While I talk a lot about high ticket pricing and bitch about the inflated prices in the online business world, the truth is that the majority of service business owners I’ve worked with are underpricing their services.

What happens is that if they’re working by the hour, they’re leaving themselves short, and their hourly rate is quickly degraded by the hard costs of running their business.

For the sake of simple math, if they’re charging $100 an hour, and then work 15 billable hours a week, they’re making $6,000 a month.

That $6,000 quickly gets cut down as they realize that they spend non-billable time running the business, they have hard costs around taxes and tools and so on.
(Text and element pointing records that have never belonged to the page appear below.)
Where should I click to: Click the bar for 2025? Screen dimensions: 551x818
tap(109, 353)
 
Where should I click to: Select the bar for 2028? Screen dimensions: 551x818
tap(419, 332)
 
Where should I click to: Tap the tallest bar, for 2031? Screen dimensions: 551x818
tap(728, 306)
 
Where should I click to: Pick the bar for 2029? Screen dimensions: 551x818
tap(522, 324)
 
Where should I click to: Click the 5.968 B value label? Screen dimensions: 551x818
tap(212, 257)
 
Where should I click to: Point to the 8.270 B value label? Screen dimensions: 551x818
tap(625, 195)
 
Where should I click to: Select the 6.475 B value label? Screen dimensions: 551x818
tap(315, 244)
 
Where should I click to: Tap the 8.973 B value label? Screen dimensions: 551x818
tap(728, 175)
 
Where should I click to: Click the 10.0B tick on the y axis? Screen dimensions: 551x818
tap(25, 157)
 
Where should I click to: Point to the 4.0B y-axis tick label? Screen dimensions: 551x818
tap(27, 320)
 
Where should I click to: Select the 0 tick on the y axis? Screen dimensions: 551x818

Quickly, that hourly rate isn’t as sustainable as it appears on the surface.

Now, in this scenario, let’s say this person is billing 15 hours a week, but then there’s scope creep with a couple of clients so they’re doing client work that’s not being billed. That further degrades their hourly rate.

It’d be easy to decide that the solution is project pricing as then it’s a flat rate and you’re not worried about hours.

Here’s the thing. Project pricing is great when it goes well, but when it goes wrong, it goes very very wrong. I always think of a project that we priced at $10k, but when we looked at hours we quickly discovered that it was incredibly unprofitable and there were so many things we couldn’t have foreseen.

From my point of view, if you use hourly-based engagements or project-based ones with your clients matters less if you have a defined hourly rate based on actual data.

If project-based pricing work for you, make sure you’re doing the math to figure out the time involved and using your baseline hourly rate to ensure you’re being compensated appropriately.

If charging by the hour works for you, ensure your hourly rate is high enough that you’re factoring in all the items that truly go into an hour of billable work.

If you need help figuring out your baseline hourly rate and pricing your client engagements better, Profitable Pricing in the SBB Shop has a pricing calculator that can help. Plus, it will walk you through pricing strategy and what to consider. (As a podcast listener, you can take 15% off this product using the code TIME at checkout).

Once you have a baseline hourly price, you can use that to back into all of your pricing, and stop worrying so much about if you’re “trading time for dollars”, as that’s really just some marketing hype.

To wrap things up, the more important consideration is if you’re being compensated in a way that helps you meet your goals, and enables you to not be stuck working every minute of every day.

Anyone who’s worked a minimum wage job or struggled to make ends meet knows the harsh reality of what it’s really like to trade time for dollars.

For most of us running a business, that’s not our reality, and we’re incredibly privileged to be able to do so. Let’s bring respect back to people who do trade time for dollars because we all are in this capitalist regime and recognize that we have choices in how we price our services.